What to work on ->
The entries below must be restated word for word.

Source material ->
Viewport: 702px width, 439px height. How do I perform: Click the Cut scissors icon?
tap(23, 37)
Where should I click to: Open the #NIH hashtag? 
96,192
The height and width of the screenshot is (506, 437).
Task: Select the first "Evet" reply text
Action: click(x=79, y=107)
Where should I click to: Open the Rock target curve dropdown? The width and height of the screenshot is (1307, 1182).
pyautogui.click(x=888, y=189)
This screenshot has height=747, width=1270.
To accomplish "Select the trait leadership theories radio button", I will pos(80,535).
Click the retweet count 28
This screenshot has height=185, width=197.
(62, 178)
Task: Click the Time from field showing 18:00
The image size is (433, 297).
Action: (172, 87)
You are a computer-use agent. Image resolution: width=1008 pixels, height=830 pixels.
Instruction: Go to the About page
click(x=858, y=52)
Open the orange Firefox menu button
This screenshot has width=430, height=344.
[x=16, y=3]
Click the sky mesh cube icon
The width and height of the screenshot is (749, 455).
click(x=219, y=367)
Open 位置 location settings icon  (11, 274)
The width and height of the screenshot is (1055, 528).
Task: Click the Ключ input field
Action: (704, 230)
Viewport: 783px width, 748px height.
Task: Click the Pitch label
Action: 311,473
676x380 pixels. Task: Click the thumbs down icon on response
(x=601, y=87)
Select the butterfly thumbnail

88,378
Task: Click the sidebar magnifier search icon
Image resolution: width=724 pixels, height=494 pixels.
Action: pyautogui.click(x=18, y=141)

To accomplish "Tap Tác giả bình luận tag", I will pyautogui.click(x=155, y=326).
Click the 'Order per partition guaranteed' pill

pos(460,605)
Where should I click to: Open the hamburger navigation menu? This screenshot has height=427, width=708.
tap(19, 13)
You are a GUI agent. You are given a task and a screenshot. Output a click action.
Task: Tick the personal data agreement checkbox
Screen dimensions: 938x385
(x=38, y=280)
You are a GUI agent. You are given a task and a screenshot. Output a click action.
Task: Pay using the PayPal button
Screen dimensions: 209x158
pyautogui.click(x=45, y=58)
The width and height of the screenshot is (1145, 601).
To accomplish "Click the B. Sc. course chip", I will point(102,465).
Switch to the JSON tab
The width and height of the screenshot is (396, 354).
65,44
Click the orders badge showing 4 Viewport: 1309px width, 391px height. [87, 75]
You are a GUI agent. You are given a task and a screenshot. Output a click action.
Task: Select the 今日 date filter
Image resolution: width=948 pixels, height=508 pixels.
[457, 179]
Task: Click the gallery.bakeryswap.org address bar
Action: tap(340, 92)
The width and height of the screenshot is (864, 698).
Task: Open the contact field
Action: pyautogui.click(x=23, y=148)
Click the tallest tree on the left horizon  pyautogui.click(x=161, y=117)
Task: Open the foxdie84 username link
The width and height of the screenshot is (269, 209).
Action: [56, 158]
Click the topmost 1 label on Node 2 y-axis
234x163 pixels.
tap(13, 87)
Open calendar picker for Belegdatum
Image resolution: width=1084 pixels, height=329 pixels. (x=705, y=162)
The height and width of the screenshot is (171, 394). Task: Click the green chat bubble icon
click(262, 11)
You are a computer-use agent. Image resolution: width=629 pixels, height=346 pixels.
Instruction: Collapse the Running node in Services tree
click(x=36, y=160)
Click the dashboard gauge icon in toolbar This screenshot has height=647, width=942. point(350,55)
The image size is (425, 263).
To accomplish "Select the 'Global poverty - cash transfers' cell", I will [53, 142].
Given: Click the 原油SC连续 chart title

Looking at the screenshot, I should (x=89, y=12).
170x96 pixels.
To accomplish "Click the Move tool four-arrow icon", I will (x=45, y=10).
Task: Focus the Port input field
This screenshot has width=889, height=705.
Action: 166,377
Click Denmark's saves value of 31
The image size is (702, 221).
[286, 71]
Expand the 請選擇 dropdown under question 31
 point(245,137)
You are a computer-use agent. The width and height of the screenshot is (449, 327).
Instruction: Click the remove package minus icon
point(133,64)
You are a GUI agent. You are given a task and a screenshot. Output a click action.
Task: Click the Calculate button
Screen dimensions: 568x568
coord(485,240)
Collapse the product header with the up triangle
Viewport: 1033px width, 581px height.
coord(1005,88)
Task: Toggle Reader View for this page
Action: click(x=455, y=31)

Response below ->
Viewport: 702px width, 439px height. How do I perform: Click the Cut scissors icon?
tap(23, 37)
Where should I click to: Open the #NIH hashtag? 
96,192
The height and width of the screenshot is (506, 437).
Task: Select the first "Evet" reply text
Action: click(x=79, y=107)
Where should I click to: Open the Rock target curve dropdown? The width and height of the screenshot is (1307, 1182).
pyautogui.click(x=888, y=189)
This screenshot has height=747, width=1270.
To accomplish "Select the trait leadership theories radio button", I will pos(80,535).
Click the retweet count 28
This screenshot has height=185, width=197.
(62, 178)
Task: Click the Time from field showing 18:00
The image size is (433, 297).
Action: (172, 87)
You are a computer-use agent. Image resolution: width=1008 pixels, height=830 pixels.
Instruction: Go to the About page
click(x=858, y=52)
Open the orange Firefox menu button
This screenshot has width=430, height=344.
[x=16, y=3]
Click the sky mesh cube icon
The width and height of the screenshot is (749, 455).
click(x=219, y=367)
Open 位置 location settings icon  (11, 274)
The width and height of the screenshot is (1055, 528).
Task: Click the Ключ input field
Action: (704, 230)
Viewport: 783px width, 748px height.
Task: Click the Pitch label
Action: 311,473
676x380 pixels. Task: Click the thumbs down icon on response
(x=601, y=87)
Select the butterfly thumbnail

88,378
Task: Click the sidebar magnifier search icon
Image resolution: width=724 pixels, height=494 pixels.
Action: pyautogui.click(x=18, y=141)

To accomplish "Tap Tác giả bình luận tag", I will pyautogui.click(x=155, y=326).
Click the 'Order per partition guaranteed' pill

pos(460,605)
Where should I click to: Open the hamburger navigation menu? This screenshot has height=427, width=708.
tap(19, 13)
You are a GUI agent. You are given a task and a screenshot. Output a click action.
Task: Tick the personal data agreement checkbox
Screen dimensions: 938x385
(x=38, y=280)
You are a GUI agent. You are given a task and a screenshot. Output a click action.
Task: Pay using the PayPal button
Screen dimensions: 209x158
pyautogui.click(x=45, y=58)
The width and height of the screenshot is (1145, 601).
To accomplish "Click the B. Sc. course chip", I will point(102,465).
Switch to the JSON tab
The width and height of the screenshot is (396, 354).
65,44
Click the orders badge showing 4 Viewport: 1309px width, 391px height. [87, 75]
You are a GUI agent. You are given a task and a screenshot. Output a click action.
Task: Select the 今日 date filter
Image resolution: width=948 pixels, height=508 pixels.
[457, 179]
Task: Click the gallery.bakeryswap.org address bar
Action: tap(340, 92)
The width and height of the screenshot is (864, 698).
Task: Open the contact field
Action: pyautogui.click(x=23, y=148)
Click the tallest tree on the left horizon  pyautogui.click(x=161, y=117)
Task: Open the foxdie84 username link
The width and height of the screenshot is (269, 209).
Action: [56, 158]
Click the topmost 1 label on Node 2 y-axis
234x163 pixels.
tap(13, 87)
Open calendar picker for Belegdatum
Image resolution: width=1084 pixels, height=329 pixels. (x=705, y=162)
The height and width of the screenshot is (171, 394). Task: Click the green chat bubble icon
click(262, 11)
You are a computer-use agent. Image resolution: width=629 pixels, height=346 pixels.
Instruction: Collapse the Running node in Services tree
click(x=36, y=160)
Click the dashboard gauge icon in toolbar This screenshot has height=647, width=942. point(350,55)
The image size is (425, 263).
To accomplish "Select the 'Global poverty - cash transfers' cell", I will [53, 142].
Given: Click the 原油SC连续 chart title

Looking at the screenshot, I should (x=89, y=12).
170x96 pixels.
To accomplish "Click the Move tool four-arrow icon", I will (x=45, y=10).
Task: Focus the Port input field
This screenshot has width=889, height=705.
Action: 166,377
Click Denmark's saves value of 31
The image size is (702, 221).
[286, 71]
Expand the 請選擇 dropdown under question 31
 point(245,137)
You are a computer-use agent. The width and height of the screenshot is (449, 327).
Instruction: Click the remove package minus icon
point(133,64)
You are a GUI agent. You are given a task and a screenshot. Output a click action.
Task: Click the Calculate button
Screen dimensions: 568x568
coord(485,240)
Collapse the product header with the up triangle
Viewport: 1033px width, 581px height.
coord(1005,88)
Task: Toggle Reader View for this page
Action: click(x=455, y=31)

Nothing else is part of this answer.